Business esperienziali integrati nell’omni-channel

Business esperienziali integrati nell’omni-channel

Nuove frontiere di omni-channel con i canali omni-esperienziali, che risultati aspettarci

Le conoscenze dei canali omni-channel ci spingono ad andare sempre più avanti con le esperienze da fornire ai nostri clienti. Con le ormai raggiunte frontiere della realtà virtuale e della realtà aumentata, il nostro modo di concepire il tempo e lo spazio comincia ad essere alterato.

Focalizzandosi soprattutto sull’alterazione dello spazio che queste tecnologie ci forniscono, è giusto domandarsi se è necessario sfruttare questi nuovi trend possano fare al caso nostro o meno.

Molteplici touchpoint con l’omni-channel

L’omni-channel mira a rompere le vecchie barriere tra i canali di vendita, consentendo ai clienti di spostarsi senza soluzione di continuità da un canale all’altro durante il loro percorso di acquisto con l’azienda.

Partendo dall’oggetto che negli ultimi 10 anni ha permesso lo sviluppo di tutte queste opportunità, ovvero lo smartphone, si è arrivati a concepire diversi modi di approccio all’utente finale.

Una strategia ormai molto diffusa nelle aziende più grandi, che mirano ad essere sempre più nell’immaginario collettivo. I touchpoint (i punti di contatto tra un’azienda ed un potenziale cliente) accrescono con l’accrescere delle possibilità dell’utente con il web.

Le vie omni-esperienziali

Con l’omnichannel abbiamo già abbastanza confidenza: saper sinergizzare al meglio. Riuscire quindi ad inserire tra i propri canali tecnologie come AR (Augmented Reality) e VR (Virtual Reality), sempre più accessibili in larga scala, è doveroso per poter raggiungere sempre più pubblico.

Ripensare l’esperienza di vendita per adattarla ai nuovi trend è sinonimo non solo di attenzione al futuro da parte del brand ma anche un modo per far si che si possa trasmettere sempre qualcosa in più al destinatario.

Possibilità di costruire altri touchpoint con cui poter entrare in contatto e da curare al meglio, coniugando perfettamente omni-canalità ed esperienze sensoriali.
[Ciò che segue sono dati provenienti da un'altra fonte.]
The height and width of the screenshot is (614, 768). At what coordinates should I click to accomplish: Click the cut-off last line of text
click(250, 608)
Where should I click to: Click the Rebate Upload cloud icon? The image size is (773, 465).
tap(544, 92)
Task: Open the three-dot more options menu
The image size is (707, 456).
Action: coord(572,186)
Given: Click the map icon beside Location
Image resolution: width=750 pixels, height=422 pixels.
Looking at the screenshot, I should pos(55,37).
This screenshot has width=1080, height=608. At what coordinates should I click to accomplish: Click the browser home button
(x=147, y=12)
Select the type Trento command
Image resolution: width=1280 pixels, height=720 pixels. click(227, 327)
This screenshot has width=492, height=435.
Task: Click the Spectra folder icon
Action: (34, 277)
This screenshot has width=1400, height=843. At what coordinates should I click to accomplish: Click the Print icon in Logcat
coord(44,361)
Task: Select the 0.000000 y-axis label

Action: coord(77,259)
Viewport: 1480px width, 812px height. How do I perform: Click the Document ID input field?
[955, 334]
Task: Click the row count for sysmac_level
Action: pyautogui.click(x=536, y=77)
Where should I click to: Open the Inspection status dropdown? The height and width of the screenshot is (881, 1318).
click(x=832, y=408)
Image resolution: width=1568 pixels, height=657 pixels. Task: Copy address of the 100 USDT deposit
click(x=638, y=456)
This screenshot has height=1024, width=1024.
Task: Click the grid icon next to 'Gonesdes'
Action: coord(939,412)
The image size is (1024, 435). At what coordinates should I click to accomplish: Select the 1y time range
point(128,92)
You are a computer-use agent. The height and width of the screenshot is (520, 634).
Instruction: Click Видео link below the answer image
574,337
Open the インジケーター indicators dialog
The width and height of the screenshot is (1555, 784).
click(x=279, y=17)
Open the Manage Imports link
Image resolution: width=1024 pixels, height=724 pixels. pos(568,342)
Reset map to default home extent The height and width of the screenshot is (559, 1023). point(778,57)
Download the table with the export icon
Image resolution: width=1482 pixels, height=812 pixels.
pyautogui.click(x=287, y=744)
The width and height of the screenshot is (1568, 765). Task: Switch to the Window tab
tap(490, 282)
Specialmente per la vendita di beni, i canali omni-esperienziali stanno diventando quasi un must per il mercato: basti pensare ad Ikea che, con la sua app, ci permette di visualizzare il tavolino dei nostri sogni nel salotto di casa nostra.

Acquisti online: ci sarà un mercato completamente diverso?

La possibilità di creare forme di intrattenimento per il consumatore così ampliate nello spazio e nella sensorialità dà accesso anche ad una moltitudine di approcci verso il cliente.

Con una maggiore esperienza sensoriale e di immersione si ha un punto di contatto più esteso e prolungato nel tempo. Questo tipo di approccio ha inoltre il vantaggio di poter creare valore alle aziende che per prime si possono mettere in gioco e creare esperienza per il futuro.